Are you a he? Come on in, pull up a hidden role card, dude. Experience life in the fleet, my guy. We’ll get that FTL drive up to speed in no time, fella. The rest of you, you don’t matter, get flushed out the airlock, the Men are playing now. Yes, we know there are women characters in this game, but they’re not for you, this hobby is not for you. Get flushed out the airlock and into the kitchen with the other toaster. Don’t come back without snacks. Frak off with that nonsense.

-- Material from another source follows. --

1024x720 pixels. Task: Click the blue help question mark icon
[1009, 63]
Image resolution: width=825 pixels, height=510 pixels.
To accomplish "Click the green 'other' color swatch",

This is a blight across the world of board games. An unnecessary, insidious, boil on the bottom of the hobby I’ve come to love. With each new game, I add to my collection I tense as I read the manual for the first time. Is this going to be the same thing again? Will I be reading sections to my financée, and just correcting language as I read? It’s too common to find a game with this affliction.Too many board games, even ones released in the last five years, assume all the players are men. Almost as bad are games that go out of their way to write “he/she” and “his/her” over and over and over again. It’s completely unnecessary and still exclusionary. Do better.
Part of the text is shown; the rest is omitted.